Julius Fromm wrote to his son recommending that he stay in Australia and await the end of the war; at least he would be safe there. Edgar wanted to get back to England, however, come what
may, so that he could marry his fiancée, Jolanthe Wolff. Jolanthe had been permitted entry into England in March 1939 because she had a household job lined up with the Fromms. Before long, Edgar and Jolanthe fell in love, but his father Julius was adamantly opposed to the match. For one thing, the woman Edgar had chosen was eight years older than he; for another, the factory owner considered a penniless servant not in keeping with their social standing—a strange sort of condescension, considering that Jolanthe’s father had been a judge in Hamburg and her mother was a member of the Weill family, a distant relative of the composer Kurt Weill. Her forefathers had lived in Germany for a good eight centuries; the family’s earliest known ancestors had emigrated from Spain in the thirteenth century, settling in Weil der Stadt near Stuttgart, from which they took their surname.
While Edgar was stranded in the Australian desert, he sent daily letters to Jolanthe. On December 23, 1941, after one and a half years overseas, Edgar Fromm came back to London and soon enlisted in the army. One year later, on New Year’s Eve 1942, he and Jolanthe were married. His parents pointedly avoided the wedding.
Jolanthe Wolff’s passport
photograph, 1939
IN 1938 GERMAN BUREAUCRATS
began setting a complex and somewhat improvised—yet effective—machinery into motion. In a series of several dozen operations, they seized the assets the Jews had been forced to leave behind when they emigrated, placed them “in trust” for the German state, and eventually expropriated them. The loot was divided every which way. Although a substantial portion flowed into the Reich reserves for the benefit of the public at large, individuals eager to grab their share did not miss out. All across the board—from bigwigs and bourgeois to minions and manual laborers—there were profits to be had.

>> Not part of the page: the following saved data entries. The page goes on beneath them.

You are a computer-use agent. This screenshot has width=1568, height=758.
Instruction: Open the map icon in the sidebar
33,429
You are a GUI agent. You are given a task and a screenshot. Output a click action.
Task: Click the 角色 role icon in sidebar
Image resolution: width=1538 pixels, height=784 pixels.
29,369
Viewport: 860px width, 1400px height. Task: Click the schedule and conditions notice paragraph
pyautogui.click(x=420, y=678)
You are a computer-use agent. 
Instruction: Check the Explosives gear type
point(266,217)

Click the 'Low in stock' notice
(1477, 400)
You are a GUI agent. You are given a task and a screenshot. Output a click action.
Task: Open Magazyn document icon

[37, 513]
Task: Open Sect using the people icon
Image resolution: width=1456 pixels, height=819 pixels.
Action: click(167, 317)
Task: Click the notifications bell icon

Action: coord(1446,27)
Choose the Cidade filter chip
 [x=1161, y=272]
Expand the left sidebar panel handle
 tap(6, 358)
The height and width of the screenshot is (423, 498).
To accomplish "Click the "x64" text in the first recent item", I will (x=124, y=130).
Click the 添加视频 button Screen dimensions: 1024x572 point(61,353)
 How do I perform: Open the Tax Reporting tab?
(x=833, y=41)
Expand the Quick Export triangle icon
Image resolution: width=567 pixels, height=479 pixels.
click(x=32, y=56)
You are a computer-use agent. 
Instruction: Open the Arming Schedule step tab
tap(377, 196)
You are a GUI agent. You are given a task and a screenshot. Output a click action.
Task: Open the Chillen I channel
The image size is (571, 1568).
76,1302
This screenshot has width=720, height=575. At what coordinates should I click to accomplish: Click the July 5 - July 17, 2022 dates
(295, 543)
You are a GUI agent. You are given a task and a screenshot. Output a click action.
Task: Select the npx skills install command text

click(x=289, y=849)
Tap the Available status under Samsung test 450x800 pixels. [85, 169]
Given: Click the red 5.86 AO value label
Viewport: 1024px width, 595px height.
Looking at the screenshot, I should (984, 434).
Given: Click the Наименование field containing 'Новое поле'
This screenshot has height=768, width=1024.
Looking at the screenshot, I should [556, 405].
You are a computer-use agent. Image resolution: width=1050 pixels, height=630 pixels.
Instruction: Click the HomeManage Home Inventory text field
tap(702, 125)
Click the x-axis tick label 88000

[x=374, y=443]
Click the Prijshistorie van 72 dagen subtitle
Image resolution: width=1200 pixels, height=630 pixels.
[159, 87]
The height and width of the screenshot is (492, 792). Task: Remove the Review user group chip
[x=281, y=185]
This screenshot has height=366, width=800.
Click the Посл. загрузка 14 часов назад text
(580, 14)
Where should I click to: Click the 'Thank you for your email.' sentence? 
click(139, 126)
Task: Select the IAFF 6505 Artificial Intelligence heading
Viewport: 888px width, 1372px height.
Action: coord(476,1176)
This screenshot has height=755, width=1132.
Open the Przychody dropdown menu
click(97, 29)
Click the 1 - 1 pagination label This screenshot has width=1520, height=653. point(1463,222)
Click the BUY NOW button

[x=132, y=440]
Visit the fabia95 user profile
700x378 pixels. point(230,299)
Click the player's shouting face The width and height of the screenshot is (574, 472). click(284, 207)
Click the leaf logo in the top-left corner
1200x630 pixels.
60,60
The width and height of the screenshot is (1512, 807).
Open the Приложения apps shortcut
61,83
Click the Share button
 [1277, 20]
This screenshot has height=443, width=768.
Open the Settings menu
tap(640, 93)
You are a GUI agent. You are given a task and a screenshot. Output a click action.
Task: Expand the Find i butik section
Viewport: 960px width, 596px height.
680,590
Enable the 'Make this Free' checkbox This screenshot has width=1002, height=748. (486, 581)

From London, Fromm gave instructions in 1939 to Günther Loebinger, an attorney and tax consultant in Berlin, to look after his remaining assets in Germany. Once the war began, Loebinger reported Fromm’s various asset values to the Reich commissioner for the administration of enemy assets. Twelve dossiers were compiled to document every detail of Fromm’s possessions. Copies of such important papers were always submitted to the Reich
Finance Ministry and directed to the attention of a senior civil servant named Ludwig Bänfer, thus laying the bureaucratic foundation for the expropriation to follow.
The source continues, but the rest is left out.